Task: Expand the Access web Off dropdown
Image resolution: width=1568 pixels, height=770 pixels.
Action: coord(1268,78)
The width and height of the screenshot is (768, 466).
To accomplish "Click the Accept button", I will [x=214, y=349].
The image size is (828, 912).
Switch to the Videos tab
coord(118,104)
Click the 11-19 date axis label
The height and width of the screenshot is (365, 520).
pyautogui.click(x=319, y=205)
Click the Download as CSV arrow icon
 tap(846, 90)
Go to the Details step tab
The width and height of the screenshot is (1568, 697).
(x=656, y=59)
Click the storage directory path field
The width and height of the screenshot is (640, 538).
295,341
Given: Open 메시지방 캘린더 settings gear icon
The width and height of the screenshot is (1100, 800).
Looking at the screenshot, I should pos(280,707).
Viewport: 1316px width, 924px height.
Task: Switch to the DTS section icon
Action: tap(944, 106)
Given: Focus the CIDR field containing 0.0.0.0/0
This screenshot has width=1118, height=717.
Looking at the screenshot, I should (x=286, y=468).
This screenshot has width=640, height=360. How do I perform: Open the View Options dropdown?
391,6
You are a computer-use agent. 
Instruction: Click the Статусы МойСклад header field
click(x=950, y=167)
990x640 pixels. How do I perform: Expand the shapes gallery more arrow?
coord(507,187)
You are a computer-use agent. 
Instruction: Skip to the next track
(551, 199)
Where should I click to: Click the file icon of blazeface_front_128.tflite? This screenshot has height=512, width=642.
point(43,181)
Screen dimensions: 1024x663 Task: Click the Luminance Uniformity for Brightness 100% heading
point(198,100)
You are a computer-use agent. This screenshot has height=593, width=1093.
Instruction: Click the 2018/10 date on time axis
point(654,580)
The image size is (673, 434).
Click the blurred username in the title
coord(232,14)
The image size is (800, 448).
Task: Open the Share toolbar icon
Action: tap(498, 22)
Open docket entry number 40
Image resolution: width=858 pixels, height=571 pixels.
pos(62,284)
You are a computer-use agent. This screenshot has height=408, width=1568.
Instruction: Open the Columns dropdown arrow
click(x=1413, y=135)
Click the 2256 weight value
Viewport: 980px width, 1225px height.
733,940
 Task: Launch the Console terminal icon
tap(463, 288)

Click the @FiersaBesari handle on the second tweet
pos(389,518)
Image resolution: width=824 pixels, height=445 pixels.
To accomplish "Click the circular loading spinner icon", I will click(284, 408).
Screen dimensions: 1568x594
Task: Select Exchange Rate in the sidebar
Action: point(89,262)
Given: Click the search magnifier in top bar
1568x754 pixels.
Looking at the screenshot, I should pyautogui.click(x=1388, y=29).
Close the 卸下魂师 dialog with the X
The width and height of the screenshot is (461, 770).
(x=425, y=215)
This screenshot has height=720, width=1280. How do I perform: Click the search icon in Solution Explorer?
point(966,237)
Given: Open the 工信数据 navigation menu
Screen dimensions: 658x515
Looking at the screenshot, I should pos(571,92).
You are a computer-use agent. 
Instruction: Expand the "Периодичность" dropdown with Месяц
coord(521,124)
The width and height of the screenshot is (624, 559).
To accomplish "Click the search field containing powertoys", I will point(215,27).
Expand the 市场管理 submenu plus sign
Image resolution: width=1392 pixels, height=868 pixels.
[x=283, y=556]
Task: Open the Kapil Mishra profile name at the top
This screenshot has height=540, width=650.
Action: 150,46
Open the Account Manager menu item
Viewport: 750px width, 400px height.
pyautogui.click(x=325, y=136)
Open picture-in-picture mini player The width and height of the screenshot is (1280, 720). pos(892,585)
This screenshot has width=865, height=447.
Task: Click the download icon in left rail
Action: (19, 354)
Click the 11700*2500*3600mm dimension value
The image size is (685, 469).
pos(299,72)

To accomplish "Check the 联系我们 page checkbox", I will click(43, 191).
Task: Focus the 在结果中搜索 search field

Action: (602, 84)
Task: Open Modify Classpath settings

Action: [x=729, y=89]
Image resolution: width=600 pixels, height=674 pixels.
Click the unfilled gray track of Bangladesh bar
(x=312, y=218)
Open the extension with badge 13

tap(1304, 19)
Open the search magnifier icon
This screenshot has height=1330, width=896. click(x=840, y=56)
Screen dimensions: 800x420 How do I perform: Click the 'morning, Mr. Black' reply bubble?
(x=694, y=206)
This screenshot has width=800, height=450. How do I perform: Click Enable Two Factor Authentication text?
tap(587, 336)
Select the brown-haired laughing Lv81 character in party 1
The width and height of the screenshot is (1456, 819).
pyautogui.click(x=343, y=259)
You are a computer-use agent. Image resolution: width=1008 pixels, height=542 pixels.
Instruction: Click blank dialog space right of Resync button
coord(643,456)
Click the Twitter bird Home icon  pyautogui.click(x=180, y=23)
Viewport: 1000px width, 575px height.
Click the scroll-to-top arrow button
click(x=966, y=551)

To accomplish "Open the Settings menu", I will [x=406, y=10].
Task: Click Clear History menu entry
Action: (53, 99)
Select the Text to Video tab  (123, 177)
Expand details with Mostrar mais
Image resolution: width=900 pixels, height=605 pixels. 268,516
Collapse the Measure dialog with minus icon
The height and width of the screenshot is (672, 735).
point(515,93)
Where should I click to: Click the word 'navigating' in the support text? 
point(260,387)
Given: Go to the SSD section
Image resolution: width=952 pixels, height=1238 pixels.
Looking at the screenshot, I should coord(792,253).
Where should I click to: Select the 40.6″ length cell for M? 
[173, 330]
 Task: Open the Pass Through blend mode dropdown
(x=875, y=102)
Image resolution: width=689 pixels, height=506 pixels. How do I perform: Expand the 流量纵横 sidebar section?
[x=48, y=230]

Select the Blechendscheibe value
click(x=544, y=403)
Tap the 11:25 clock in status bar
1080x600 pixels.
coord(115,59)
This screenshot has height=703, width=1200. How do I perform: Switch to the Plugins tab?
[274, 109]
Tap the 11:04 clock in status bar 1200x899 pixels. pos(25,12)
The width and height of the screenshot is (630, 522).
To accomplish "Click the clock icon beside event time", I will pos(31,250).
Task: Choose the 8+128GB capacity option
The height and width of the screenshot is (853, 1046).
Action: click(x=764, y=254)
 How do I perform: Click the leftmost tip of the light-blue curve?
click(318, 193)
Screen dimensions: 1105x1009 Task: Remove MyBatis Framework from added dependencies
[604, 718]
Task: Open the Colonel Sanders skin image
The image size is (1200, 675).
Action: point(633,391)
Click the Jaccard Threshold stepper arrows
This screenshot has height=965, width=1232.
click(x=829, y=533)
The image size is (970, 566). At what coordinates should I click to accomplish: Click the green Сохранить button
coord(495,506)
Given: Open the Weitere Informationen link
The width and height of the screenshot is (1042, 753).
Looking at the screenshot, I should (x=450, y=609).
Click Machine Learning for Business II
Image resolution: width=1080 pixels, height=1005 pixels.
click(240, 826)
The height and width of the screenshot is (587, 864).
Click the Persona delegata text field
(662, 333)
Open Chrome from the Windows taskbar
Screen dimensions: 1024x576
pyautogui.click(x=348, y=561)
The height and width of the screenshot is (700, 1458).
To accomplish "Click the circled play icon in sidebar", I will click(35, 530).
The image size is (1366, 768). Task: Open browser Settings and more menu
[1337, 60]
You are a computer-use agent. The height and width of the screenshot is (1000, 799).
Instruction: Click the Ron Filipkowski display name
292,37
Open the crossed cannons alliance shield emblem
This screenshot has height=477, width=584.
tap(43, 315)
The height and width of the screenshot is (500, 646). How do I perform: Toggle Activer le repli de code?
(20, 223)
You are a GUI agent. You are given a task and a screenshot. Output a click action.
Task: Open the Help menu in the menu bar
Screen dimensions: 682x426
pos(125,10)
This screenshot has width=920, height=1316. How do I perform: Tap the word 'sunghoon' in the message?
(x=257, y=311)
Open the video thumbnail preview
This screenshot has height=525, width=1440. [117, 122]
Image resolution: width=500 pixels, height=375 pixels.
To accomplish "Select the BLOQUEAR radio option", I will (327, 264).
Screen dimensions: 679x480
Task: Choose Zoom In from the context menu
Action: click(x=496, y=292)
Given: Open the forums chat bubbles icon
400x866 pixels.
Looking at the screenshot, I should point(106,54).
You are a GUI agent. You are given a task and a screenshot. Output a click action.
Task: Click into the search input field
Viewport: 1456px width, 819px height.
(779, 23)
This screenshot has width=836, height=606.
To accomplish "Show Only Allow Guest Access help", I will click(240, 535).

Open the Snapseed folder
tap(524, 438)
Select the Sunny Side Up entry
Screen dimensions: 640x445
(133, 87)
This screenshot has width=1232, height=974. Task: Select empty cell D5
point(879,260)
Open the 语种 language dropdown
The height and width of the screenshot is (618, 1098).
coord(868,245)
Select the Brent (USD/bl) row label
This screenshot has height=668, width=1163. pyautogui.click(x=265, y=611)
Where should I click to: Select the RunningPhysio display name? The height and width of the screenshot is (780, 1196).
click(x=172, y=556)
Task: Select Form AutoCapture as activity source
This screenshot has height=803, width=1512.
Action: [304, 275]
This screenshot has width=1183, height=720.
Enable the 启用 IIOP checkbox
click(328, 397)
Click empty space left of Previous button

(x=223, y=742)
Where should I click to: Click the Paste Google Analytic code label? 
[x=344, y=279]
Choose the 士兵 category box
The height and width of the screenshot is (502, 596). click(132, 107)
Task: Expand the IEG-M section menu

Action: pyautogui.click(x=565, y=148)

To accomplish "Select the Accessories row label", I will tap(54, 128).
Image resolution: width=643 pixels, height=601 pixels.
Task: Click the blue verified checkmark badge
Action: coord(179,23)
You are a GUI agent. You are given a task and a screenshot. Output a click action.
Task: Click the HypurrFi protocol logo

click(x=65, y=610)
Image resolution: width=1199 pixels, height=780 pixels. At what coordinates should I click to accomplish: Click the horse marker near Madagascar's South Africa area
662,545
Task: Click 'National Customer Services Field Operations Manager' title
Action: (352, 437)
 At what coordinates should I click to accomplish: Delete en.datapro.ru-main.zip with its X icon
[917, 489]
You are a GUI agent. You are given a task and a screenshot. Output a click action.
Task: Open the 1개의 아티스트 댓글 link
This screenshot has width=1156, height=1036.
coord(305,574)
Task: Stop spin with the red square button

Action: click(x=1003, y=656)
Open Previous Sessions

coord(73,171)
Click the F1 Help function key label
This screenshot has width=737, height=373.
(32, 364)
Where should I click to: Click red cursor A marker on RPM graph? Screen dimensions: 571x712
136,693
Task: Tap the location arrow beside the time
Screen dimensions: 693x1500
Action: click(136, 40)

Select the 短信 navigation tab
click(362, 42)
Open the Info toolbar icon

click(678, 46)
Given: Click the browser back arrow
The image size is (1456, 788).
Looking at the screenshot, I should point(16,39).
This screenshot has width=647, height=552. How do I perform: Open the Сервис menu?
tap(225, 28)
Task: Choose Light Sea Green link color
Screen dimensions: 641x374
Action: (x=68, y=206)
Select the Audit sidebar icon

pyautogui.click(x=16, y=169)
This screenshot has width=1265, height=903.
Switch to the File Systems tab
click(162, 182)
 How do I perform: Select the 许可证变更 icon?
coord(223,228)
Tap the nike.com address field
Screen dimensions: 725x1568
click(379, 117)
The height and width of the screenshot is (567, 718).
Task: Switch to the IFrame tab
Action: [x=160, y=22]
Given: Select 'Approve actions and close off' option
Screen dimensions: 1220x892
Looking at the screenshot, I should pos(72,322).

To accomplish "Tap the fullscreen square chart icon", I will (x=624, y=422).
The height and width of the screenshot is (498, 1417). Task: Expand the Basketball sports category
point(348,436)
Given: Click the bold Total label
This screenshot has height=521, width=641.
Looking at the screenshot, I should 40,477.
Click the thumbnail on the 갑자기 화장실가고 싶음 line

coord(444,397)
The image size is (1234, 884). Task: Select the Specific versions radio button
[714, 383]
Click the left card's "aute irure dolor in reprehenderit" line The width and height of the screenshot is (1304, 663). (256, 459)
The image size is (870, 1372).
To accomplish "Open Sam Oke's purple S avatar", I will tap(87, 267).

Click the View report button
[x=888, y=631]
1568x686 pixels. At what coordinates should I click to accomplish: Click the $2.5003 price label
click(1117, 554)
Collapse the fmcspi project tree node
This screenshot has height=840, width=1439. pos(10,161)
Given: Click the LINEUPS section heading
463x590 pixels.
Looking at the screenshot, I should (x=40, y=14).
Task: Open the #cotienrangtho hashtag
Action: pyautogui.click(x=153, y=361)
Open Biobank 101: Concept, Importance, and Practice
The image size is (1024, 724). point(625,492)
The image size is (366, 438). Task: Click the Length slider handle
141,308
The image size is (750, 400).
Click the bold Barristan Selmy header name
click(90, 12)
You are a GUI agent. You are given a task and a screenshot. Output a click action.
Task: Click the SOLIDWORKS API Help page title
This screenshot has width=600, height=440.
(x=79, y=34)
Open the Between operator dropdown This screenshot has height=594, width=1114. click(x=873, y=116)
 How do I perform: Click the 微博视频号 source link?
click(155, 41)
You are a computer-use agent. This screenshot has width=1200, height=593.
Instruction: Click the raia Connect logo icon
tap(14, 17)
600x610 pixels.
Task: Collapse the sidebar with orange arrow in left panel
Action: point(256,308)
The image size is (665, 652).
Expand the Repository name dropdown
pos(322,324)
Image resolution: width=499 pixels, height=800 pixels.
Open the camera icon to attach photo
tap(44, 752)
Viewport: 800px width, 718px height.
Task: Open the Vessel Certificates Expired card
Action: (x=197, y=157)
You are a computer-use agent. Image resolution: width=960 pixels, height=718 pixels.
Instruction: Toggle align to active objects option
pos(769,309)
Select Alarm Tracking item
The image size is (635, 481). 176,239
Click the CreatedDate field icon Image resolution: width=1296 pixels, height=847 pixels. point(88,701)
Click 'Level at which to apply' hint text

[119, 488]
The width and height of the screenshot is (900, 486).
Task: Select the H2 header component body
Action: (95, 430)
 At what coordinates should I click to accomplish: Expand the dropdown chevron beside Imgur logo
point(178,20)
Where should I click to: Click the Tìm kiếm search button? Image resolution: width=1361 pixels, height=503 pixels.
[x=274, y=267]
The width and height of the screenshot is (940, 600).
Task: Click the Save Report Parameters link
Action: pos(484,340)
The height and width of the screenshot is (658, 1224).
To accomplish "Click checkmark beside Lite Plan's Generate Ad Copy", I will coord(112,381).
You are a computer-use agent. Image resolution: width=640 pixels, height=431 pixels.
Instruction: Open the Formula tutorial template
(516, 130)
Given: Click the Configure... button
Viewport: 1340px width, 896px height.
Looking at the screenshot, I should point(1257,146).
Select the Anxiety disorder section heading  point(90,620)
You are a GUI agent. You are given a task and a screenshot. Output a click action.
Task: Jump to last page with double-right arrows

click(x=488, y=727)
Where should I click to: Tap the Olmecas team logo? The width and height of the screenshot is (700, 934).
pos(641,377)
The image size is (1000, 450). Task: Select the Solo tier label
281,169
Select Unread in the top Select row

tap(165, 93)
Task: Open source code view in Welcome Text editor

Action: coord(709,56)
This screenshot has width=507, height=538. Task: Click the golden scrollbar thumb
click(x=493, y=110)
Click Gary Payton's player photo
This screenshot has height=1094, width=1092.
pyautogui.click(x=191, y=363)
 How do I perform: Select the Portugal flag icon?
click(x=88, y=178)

^^^^

Which lines run from the one holding "Click the left card's" through the one holding "Open the Between" in the records above? Repeat them exactly, both included, and nothing more.

## [Exercise response]
Click the left card's "aute irure dolor in reprehenderit" line The width and height of the screenshot is (1304, 663). (256, 459)
The image size is (870, 1372).
To accomplish "Open Sam Oke's purple S avatar", I will tap(87, 267).

Click the View report button
[x=888, y=631]
1568x686 pixels. At what coordinates should I click to accomplish: Click the $2.5003 price label
click(1117, 554)
Collapse the fmcspi project tree node
This screenshot has height=840, width=1439. pos(10,161)
Given: Click the LINEUPS section heading
463x590 pixels.
Looking at the screenshot, I should (x=40, y=14).
Task: Open the #cotienrangtho hashtag
Action: pyautogui.click(x=153, y=361)
Open Biobank 101: Concept, Importance, and Practice
The image size is (1024, 724). point(625,492)
The image size is (366, 438). Task: Click the Length slider handle
141,308
The image size is (750, 400).
Click the bold Barristan Selmy header name
click(90, 12)
You are a GUI agent. You are given a task and a screenshot. Output a click action.
Task: Click the SOLIDWORKS API Help page title
This screenshot has width=600, height=440.
(x=79, y=34)
Open the Between operator dropdown This screenshot has height=594, width=1114. click(x=873, y=116)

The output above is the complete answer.